(Data for locating words and elements)
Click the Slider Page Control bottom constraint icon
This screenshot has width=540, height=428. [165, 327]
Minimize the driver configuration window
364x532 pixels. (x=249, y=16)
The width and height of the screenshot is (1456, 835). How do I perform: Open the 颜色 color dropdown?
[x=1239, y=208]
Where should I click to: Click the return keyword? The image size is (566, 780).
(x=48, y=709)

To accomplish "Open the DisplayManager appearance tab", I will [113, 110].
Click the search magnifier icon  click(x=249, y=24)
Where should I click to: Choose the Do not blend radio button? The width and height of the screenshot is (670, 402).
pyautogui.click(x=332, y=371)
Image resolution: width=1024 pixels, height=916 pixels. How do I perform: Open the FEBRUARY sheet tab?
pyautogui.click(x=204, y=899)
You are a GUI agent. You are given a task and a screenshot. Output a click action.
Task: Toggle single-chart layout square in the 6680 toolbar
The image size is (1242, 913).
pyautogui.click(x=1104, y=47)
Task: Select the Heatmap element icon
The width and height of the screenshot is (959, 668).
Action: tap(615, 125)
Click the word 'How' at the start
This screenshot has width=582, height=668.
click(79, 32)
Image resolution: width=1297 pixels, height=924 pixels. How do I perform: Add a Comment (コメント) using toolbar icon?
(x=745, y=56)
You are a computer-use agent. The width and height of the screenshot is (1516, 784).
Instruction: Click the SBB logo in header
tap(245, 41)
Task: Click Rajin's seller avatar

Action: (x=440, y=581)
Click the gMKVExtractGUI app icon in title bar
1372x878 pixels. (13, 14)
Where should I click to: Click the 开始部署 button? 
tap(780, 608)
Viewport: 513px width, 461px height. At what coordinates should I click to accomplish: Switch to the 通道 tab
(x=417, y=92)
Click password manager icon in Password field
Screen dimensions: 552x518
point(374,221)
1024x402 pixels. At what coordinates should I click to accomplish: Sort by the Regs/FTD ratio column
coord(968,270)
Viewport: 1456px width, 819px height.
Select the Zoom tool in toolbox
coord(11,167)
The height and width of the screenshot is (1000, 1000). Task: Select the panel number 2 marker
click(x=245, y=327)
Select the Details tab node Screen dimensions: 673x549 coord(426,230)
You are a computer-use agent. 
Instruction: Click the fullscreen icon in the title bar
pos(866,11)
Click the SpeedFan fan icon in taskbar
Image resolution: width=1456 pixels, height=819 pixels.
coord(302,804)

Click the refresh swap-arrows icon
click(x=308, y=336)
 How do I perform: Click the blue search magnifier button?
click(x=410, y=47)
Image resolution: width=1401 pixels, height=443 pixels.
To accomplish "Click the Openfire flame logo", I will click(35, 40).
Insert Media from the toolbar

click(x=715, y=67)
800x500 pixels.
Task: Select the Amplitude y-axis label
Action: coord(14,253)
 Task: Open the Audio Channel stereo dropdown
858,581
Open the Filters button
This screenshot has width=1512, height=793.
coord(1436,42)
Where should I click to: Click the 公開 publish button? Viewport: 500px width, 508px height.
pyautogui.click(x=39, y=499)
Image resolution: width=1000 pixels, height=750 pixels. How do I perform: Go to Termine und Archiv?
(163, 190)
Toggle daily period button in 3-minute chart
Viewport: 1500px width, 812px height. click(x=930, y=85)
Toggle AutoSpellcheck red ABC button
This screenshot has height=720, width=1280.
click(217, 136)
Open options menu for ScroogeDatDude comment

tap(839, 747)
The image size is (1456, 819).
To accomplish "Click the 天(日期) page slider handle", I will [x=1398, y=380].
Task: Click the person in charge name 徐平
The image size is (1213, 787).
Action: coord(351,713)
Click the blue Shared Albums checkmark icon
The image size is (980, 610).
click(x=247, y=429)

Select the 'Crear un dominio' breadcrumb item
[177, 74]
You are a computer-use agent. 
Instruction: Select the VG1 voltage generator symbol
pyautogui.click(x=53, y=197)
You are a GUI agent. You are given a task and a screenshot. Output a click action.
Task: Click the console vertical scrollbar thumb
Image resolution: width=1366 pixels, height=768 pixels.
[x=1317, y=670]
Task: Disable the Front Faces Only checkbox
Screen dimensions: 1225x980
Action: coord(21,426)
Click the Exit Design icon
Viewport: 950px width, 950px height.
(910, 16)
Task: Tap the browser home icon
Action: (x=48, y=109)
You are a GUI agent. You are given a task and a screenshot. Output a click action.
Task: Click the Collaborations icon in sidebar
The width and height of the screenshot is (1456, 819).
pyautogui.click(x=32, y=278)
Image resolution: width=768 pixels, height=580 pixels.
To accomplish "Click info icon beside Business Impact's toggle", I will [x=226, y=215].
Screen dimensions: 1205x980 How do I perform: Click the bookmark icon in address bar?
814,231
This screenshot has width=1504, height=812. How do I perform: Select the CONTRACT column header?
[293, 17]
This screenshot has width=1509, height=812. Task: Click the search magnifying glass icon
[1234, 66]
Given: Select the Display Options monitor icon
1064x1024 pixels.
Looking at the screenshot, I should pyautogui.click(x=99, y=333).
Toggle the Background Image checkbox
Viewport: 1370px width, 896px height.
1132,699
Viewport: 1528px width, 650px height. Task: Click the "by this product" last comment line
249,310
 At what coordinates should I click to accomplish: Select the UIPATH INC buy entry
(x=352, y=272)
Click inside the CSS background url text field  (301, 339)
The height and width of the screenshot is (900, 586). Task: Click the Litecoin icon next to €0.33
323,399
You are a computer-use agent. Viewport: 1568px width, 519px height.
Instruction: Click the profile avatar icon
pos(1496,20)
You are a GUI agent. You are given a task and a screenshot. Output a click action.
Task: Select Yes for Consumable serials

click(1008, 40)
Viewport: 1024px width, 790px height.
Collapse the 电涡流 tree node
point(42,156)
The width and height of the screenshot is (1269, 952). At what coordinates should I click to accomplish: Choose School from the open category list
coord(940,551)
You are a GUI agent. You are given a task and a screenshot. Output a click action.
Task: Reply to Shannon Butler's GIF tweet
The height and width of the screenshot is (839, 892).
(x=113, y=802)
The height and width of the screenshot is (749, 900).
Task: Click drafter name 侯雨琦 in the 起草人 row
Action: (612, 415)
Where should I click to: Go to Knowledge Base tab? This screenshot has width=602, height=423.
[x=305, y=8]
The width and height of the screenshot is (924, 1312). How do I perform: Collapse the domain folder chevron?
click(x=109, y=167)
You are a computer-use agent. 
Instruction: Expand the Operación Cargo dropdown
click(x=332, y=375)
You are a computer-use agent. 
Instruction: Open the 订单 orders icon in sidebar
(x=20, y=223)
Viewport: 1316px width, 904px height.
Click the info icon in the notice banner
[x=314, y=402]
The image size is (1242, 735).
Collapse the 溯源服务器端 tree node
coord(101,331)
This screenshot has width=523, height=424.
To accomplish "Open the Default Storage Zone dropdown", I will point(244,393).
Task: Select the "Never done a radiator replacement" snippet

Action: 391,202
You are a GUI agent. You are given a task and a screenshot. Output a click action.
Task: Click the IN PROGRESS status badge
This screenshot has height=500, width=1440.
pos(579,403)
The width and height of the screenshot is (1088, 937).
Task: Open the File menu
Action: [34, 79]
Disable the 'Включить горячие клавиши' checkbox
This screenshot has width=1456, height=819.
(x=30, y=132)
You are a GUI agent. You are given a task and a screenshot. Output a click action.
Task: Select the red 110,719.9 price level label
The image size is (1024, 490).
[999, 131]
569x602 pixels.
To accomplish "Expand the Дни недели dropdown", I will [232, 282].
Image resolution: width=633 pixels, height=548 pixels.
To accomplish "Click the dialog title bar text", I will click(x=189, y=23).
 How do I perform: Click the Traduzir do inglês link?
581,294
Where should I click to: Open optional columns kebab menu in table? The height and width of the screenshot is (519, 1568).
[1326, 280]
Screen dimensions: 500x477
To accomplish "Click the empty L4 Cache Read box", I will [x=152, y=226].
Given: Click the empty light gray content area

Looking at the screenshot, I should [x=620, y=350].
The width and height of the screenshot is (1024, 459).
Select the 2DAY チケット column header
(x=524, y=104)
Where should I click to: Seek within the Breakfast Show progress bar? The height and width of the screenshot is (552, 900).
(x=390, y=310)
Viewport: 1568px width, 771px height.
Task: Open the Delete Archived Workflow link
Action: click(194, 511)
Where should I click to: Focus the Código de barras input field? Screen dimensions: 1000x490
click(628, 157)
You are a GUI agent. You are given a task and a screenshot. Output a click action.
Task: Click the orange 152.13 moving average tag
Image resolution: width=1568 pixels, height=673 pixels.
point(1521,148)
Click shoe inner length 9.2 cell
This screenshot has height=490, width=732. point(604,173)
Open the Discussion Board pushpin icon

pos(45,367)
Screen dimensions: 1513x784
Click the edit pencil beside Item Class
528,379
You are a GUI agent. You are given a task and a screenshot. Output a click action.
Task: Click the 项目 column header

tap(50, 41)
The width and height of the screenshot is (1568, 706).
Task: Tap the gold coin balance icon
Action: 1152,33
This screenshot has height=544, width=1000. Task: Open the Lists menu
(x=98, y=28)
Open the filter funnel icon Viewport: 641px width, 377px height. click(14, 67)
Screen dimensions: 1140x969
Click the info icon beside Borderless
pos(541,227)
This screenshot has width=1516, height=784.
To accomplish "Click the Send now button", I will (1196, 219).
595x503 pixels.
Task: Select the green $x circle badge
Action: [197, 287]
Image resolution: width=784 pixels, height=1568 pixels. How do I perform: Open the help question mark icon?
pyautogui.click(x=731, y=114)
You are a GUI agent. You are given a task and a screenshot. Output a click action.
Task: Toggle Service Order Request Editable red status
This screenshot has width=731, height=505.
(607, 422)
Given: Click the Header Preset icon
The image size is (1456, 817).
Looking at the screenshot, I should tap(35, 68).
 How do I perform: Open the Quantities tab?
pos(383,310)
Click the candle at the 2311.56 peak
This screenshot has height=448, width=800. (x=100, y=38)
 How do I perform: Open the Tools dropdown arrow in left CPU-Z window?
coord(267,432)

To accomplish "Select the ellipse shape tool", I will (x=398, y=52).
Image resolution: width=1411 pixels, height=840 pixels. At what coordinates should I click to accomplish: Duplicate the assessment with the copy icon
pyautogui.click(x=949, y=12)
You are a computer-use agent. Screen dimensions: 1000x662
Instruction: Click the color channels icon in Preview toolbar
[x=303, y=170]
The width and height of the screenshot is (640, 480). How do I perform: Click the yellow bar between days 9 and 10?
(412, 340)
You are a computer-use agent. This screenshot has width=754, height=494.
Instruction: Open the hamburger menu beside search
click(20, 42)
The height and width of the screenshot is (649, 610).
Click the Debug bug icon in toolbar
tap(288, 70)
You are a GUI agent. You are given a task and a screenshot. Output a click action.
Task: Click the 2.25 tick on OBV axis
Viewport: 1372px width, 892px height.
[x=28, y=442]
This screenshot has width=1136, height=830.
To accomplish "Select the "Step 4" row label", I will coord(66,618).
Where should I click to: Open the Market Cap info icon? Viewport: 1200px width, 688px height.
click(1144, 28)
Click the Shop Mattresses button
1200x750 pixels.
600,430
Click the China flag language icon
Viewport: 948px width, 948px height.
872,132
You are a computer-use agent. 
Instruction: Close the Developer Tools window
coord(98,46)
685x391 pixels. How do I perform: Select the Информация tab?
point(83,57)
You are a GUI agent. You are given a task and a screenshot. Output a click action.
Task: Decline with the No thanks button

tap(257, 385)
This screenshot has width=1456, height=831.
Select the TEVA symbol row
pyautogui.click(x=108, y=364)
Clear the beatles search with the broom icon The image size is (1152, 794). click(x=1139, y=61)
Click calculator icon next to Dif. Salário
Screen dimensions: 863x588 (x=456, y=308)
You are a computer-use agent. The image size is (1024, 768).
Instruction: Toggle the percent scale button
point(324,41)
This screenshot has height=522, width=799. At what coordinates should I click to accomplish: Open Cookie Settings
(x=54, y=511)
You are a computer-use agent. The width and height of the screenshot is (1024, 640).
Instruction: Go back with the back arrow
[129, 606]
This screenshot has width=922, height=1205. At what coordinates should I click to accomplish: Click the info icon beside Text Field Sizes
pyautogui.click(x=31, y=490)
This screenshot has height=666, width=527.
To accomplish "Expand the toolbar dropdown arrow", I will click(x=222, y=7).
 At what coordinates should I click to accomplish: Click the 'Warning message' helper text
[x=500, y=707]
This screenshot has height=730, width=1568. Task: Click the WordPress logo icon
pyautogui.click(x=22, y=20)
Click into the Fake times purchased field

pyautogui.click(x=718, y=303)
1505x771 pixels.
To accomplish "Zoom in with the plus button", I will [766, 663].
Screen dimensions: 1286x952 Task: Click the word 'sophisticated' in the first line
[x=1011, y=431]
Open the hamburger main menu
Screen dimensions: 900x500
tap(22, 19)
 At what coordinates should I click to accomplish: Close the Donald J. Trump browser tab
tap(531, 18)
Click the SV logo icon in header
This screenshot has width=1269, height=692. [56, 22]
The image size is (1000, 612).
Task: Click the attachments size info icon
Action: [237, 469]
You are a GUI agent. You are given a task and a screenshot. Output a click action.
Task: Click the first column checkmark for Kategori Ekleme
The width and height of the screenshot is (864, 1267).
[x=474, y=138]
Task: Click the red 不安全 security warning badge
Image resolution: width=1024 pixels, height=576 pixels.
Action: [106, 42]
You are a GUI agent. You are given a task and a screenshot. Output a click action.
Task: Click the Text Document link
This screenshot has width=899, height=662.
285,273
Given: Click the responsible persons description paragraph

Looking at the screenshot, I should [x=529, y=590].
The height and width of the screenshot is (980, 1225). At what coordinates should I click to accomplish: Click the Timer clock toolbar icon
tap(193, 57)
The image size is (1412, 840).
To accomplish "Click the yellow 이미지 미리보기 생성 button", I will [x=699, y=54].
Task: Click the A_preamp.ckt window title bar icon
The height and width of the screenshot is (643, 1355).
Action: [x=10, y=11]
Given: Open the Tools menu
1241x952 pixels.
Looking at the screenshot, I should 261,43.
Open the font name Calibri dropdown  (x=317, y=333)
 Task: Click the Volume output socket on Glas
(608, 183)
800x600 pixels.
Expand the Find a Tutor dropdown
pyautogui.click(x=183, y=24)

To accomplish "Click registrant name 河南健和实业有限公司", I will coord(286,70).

▶ Directions for this task
Please retype the records without any change, starting with the line that contains "Viewport: 1316px width, 904px height." and going on through the line that contains "(x=30, y=132)".

▶ The output
Viewport: 1316px width, 904px height.
Click the info icon in the notice banner
[x=314, y=402]
The image size is (1242, 735).
Collapse the 溯源服务器端 tree node
coord(101,331)
This screenshot has width=523, height=424.
To accomplish "Open the Default Storage Zone dropdown", I will point(244,393).
Task: Select the "Never done a radiator replacement" snippet

Action: 391,202
You are a GUI agent. You are given a task and a screenshot. Output a click action.
Task: Click the IN PROGRESS status badge
This screenshot has height=500, width=1440.
pos(579,403)
The width and height of the screenshot is (1088, 937).
Task: Open the File menu
Action: [34, 79]
Disable the 'Включить горячие клавиши' checkbox
This screenshot has width=1456, height=819.
(x=30, y=132)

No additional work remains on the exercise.